▽

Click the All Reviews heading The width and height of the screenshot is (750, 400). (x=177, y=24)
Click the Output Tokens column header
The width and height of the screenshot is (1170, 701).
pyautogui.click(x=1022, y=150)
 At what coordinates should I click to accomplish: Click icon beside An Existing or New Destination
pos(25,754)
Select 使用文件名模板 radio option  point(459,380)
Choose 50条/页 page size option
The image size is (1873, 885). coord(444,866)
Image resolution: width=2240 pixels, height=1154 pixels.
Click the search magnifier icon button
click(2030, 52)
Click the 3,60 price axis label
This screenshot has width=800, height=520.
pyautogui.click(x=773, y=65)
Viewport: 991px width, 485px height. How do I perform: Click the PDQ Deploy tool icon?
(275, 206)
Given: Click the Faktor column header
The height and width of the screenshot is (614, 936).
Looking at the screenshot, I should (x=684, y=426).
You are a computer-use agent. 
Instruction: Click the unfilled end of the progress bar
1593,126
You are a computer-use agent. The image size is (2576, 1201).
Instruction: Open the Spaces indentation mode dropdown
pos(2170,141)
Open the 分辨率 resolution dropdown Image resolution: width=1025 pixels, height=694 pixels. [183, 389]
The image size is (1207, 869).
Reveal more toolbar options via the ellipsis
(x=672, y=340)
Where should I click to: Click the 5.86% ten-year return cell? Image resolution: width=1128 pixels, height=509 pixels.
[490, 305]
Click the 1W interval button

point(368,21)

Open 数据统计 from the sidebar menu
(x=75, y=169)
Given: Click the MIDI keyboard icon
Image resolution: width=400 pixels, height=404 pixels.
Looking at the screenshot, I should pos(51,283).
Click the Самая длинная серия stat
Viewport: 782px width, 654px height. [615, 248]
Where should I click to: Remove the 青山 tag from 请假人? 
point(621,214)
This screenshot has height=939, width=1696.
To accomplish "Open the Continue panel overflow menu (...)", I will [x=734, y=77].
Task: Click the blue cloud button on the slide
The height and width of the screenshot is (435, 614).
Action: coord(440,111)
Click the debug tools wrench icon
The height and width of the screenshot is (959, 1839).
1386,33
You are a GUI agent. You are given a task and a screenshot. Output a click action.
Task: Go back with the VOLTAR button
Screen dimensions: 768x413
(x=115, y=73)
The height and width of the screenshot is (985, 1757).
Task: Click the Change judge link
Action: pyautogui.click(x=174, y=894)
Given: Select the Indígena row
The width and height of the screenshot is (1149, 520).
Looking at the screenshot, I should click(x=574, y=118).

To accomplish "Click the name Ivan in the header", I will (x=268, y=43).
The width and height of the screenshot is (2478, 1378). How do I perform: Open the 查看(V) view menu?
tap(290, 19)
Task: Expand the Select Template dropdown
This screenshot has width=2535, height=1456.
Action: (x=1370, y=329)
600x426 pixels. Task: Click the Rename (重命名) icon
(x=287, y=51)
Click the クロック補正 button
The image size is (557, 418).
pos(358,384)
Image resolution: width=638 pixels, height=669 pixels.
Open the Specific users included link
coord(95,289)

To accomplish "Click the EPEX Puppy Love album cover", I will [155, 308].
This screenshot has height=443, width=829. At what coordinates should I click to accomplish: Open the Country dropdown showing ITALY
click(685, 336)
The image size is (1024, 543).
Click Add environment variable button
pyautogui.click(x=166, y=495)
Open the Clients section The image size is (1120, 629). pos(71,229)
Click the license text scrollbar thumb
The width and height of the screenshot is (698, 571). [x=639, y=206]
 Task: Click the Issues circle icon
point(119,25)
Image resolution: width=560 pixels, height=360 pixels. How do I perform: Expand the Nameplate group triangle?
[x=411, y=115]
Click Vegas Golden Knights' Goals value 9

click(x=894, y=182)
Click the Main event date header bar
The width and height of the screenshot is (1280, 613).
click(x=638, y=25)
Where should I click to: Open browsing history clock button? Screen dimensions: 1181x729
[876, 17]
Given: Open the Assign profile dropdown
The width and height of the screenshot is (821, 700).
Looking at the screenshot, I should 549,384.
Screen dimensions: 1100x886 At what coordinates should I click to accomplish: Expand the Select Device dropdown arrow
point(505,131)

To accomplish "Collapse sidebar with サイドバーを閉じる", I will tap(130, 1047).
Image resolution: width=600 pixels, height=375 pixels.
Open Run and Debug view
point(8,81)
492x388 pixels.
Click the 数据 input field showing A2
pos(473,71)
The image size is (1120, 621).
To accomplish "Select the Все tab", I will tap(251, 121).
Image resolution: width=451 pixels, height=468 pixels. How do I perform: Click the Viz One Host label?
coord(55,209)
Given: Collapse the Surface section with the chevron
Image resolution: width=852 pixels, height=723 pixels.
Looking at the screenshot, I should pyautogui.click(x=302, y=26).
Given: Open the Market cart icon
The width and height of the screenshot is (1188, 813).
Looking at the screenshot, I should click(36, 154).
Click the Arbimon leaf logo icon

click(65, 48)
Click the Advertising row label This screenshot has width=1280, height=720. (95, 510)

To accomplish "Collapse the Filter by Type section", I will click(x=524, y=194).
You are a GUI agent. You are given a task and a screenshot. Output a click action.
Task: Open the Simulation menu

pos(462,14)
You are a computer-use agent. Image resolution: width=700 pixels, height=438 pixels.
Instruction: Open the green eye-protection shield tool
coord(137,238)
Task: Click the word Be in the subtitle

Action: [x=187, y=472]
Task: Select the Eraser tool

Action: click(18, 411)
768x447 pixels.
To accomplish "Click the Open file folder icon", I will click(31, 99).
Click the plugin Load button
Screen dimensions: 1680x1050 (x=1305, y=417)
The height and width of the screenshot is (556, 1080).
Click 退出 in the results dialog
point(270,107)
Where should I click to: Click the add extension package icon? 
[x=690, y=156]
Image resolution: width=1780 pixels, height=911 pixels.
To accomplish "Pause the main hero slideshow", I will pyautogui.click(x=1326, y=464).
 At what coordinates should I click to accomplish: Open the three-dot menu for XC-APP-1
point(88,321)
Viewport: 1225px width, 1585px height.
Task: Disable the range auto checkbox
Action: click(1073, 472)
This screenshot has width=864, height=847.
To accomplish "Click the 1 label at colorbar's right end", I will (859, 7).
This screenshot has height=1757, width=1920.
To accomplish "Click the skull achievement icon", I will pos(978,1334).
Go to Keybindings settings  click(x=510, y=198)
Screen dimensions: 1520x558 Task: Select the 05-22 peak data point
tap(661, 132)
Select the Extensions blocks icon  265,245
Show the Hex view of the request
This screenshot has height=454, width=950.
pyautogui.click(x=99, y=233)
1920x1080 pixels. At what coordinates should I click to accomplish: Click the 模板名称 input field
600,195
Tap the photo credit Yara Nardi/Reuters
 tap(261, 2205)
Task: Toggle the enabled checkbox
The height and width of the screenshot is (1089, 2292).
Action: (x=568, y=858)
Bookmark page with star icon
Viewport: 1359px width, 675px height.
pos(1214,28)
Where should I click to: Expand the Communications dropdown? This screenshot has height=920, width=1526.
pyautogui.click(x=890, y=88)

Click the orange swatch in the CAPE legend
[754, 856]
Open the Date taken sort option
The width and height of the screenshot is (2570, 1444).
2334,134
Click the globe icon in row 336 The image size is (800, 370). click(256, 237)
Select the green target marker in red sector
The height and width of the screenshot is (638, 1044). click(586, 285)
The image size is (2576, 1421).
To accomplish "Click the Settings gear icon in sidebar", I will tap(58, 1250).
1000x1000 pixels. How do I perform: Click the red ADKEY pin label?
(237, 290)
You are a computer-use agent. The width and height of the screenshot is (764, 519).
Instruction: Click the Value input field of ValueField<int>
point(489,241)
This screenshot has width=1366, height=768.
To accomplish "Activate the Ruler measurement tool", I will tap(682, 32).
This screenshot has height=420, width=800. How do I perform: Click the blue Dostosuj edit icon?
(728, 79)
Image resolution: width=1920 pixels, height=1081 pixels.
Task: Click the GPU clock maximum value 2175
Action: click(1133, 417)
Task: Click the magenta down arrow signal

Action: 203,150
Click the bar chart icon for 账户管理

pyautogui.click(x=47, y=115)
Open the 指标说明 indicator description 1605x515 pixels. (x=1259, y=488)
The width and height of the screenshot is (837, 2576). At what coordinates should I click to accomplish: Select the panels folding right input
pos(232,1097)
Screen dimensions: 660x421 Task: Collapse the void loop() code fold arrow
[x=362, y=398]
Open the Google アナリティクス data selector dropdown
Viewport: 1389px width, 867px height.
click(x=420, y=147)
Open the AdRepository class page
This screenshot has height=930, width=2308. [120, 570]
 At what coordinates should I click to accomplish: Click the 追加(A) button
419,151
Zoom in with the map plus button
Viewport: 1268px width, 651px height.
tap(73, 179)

△

- Exercise description
Gather every line of the records above that contains the word "Instruction", and copy each one in full. Matches are case-sensitive.

- Solution for this task
Instruction: Click the unfilled end of the progress bar
Instruction: Open the Spaces indentation mode dropdown
Instruction: Open the green eye-protection shield tool
Instruction: Click the Value input field of ValueField<int>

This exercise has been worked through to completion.